7 pages of Western-ish fonts at dafont. Several are similar
to Stahl's Tiffany.

Fancy > Western fonts | dafont.com


----------



## rusty (Feb 9, 2007)

I'd like to know where you can purchase this font as well. Those knock-off freebies just aren't very good, at least the ones I saw. Any other ideas?


----------



## Fluid (Jun 20, 2005)

the only place I know of is through Stahls. The fonts come with the clipart package


----------



## oddica (Aug 8, 2006)

there are a handful of similar fonts at Myfonts.

Buckhorn or Saloon Girl from Font Mesa maybe?

Search Results for “font mesa” : MyFonts


----------



## Red Earth (Jan 10, 2008)

Hello Folks.....

We are new here and have yet to make an introduction but.... I have been looking for this same font for quite some time as well!

It is free and it is available on Stahls.com. Look under Tech support and then downloads.

P & G


----------



## rusty (Feb 9, 2007)

Red Earth said:


> Hello Folks.....
> 
> We are new here and have yet to make an introduction but.... I have been looking for this same font for quite some time as well!
> 
> ...


That's Great. I just downloaded it. I'd been wanting that font for a while.

Great 1st post!


----------



## MarieM (Oct 25, 2007)

This is the coolest!! I needed this font and thought I'd have a ton of trouble finding
it!!

Thank you!!


----------



## sportkids (Aug 22, 2007)

oddica said:


> 7 pages of Western-ish fonts at dafont. Several are similar
> to Stahl's Tiffany.
> 
> Fancy > Western fonts | dafont.com


Stahls sells a cd with their fonts, templates, and clipart. I attended one of those Great Graphics events and was able to purchase it for $50 instead of $100. Best money I have spent!


----------



## MarieM (Oct 25, 2007)

sportkids said:


> Stahls sells a cd with their fonts, templates, and clipart. I attended one of those Great Graphics events and was able to purchase it for $50 instead of $100. Best money I have spent!


Thank you for that! I'm going to ISS AC tomorrow and I'm going to check that out.

: - )


----------



## nenemott (Sep 23, 2007)

I cannot find it at stahs tech support, where is it exactly, or did they take it off. thanks


----------



## Peachykeen (Sep 18, 2009)

Just in case you haven't found it yet...

Stahls' online - Support


----------



## inkthat (Feb 23, 2010)

When I clicked on it, it comes up and says that the page may have been removed. Any other suggestions? I really need the Tiffany font . . . BAD! Thanks a lot!


----------



## Peachykeen (Sep 18, 2009)

I just clicked that link I posted above and it works. It brings up a download box so you have a choice of opening or saving the file.
I just saved it to a second computer.
HTH,
Peachy


----------



## splathead (Dec 4, 2005)

Just worked for me too.


----------



## diezelwear (Dec 25, 2009)

worked for me also. had to turn off my pop up blocker.


----------



## splathead (Dec 4, 2005)

inkthat said:


> When I clicked on it, it comes up and says that the page may have been removed. Any other suggestions? I really need the Tiffany font . . . BAD! Thanks a lot!

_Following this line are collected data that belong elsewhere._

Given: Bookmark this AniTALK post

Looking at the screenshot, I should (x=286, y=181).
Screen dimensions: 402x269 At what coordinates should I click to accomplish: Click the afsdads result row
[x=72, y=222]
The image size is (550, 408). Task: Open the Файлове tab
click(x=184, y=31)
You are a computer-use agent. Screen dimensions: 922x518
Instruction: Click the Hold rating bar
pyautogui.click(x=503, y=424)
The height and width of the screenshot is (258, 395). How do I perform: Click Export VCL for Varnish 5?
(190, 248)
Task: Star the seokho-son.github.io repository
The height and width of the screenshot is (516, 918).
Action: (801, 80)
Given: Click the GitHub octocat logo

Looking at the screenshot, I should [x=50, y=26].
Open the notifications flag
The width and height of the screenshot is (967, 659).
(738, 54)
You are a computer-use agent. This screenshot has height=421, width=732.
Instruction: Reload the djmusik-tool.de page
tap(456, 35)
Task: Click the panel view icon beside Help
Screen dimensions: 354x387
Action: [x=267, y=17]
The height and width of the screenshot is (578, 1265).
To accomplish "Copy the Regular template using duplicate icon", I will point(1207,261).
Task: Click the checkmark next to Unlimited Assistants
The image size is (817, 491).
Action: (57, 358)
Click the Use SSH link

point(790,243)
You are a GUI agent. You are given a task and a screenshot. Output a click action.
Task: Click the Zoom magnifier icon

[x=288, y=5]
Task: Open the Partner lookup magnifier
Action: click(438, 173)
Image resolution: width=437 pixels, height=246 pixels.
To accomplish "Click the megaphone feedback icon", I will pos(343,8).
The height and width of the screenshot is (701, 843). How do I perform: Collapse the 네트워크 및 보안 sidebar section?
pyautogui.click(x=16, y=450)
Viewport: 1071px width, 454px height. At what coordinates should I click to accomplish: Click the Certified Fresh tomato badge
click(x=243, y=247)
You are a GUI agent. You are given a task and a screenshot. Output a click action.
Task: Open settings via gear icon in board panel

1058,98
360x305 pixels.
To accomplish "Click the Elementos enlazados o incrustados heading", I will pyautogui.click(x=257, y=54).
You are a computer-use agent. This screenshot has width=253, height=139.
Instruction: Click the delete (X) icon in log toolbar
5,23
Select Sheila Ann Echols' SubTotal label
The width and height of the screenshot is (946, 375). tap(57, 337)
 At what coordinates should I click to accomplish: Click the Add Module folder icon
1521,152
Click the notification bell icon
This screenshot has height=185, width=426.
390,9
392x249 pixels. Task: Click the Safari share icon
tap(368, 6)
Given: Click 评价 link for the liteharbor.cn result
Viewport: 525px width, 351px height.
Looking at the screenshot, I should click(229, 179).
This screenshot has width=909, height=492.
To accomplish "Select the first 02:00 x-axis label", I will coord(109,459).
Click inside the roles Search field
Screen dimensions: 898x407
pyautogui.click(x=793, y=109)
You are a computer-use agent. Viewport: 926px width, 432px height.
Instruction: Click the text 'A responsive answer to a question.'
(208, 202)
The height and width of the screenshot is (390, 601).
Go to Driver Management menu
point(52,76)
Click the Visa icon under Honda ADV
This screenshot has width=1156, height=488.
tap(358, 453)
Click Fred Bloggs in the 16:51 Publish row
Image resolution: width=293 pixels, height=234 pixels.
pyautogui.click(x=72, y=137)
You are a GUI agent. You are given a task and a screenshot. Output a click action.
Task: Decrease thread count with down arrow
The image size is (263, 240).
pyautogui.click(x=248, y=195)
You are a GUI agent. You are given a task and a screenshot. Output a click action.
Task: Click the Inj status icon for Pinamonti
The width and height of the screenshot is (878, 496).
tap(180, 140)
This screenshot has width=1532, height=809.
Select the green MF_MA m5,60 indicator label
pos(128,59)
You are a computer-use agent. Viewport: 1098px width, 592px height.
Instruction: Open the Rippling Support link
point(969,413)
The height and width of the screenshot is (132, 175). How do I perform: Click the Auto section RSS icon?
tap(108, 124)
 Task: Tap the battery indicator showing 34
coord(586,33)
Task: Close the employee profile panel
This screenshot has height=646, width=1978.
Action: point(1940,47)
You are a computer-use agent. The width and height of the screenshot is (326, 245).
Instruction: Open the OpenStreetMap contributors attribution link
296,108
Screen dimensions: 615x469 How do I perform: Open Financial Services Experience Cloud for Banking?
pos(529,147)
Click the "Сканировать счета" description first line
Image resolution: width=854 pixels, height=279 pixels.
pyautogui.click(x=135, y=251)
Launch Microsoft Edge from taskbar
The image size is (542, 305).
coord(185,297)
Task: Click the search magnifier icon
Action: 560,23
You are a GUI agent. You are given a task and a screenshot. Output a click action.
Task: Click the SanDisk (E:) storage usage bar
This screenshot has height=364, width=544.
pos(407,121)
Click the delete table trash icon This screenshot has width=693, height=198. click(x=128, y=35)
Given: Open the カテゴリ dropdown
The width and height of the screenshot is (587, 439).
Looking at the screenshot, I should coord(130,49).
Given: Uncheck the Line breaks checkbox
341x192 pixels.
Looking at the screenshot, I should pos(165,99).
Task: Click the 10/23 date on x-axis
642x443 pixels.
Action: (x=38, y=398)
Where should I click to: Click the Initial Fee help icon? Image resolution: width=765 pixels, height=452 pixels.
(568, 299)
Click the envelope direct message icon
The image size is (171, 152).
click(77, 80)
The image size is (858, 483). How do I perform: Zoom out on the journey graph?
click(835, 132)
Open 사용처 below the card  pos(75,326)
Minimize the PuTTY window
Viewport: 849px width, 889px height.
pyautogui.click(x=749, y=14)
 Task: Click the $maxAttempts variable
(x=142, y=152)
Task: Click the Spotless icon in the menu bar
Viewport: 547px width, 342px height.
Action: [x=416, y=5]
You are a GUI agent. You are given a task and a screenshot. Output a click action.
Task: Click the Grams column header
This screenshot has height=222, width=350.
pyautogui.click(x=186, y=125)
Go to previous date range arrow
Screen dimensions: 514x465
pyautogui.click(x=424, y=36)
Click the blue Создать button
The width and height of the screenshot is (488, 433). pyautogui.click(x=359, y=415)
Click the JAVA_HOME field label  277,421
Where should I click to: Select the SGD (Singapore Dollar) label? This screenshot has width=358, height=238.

If you are still having trouble, post your email and I'll email you the file. It's only 37Kb.


----------



## sjidohair (Apr 9, 2008)

worked for me as well,, 
Thank you for posting this,, 
Sandy jo


----------



## ppande (Jun 9, 2010)

splathead said:


> If you are still having trouble, post your email and I'll email you the file. It's only 37Kb.


 is there any way you can send me this file please. I have turned off my popup blocker and it still says that the page has been removed. I need this font in a bad way and stahls does not sell it any longer (already called and asked). My email is [email protected] thanks so much


----------



## splathead (Dec 4, 2005)

ppande said:


> is there any way you can send me this file please.


Just sent it to you.


----------



## beezy (Jan 31, 2011)

Hello, I just started with the forum and had a question I was hoping you could help with. I am looking for the Stahl's "Rewind" font. Do you happen to have this font as well? Any help would be much appreciated! I tried contacting Stahl's but they no longer offer the CD font/art package. Thanks.


----------



## splathead (Dec 4, 2005)

beezy said:


> Hello, I just started with the forum and had a question I was hoping you could help with. I am looking for the Stahl's "Rewind" font. Do you happen to have this font as well? Any help would be much appreciated! I tried contacting Stahl's but they no longer offer the CD font/art package. Thanks.


Do you have an example how it looks? 

If Stahls offered it as a commercial font, we can't share it. Hopefully there is a free clone.


----------



## beezy (Jan 31, 2011)

Here is the link to the Stahl's website with the Rewind font: Custom Made Easy Script Styles | Stahls' ID

These are some great looking fonts, but unfortunately they are not offered through their new web based design program.


----------



## Corel Whisperer (Sep 1, 2010)

Rewind was never offered on a disk to load on to your computer. Stahls Tiffany was at one time but is no longer available. The only way to get the Stahls Tiffany font now is to use CadWorxLive.com called VX Tiffany, create what you need and export it as a PLT file. I'n not sure if the Rewind font is available there or not.


----------



## Kells (Mar 28, 2011)

splathead said:


> If you are still having trouble, post your email and I'll email you the file. It's only 37Kb.


Joe, is this offer still available? I'm new here, and I found this forum while looking for this typeface.


----------



## splathead (Dec 4, 2005)

Kells said:


> Joe, is this offer still available?


Yes, since it's a public domain font, I can send it to you. PM me your email address.


----------



## Kells (Mar 28, 2011)

Thanks, Joe, but someone sniped my request just a little while ago. I'm good to go.


----------



## styk (Apr 14, 2011)

splathead said:


> If you are still having trouble, post your email and I'll email you the file. It's only 37Kb.


Do you still have the Tiffany Font? I can't find it anywhere either. Can you email it to me at [email protected] thanks


----------



## raylaroo (Mar 17, 2018)

Can you email this to [email protected] ? It is officially not on their website anymore.


----------



## splathead (Dec 4, 2005)

It's here: https://www.ffonts.net/Stahls-Tiffany-2000.font


----------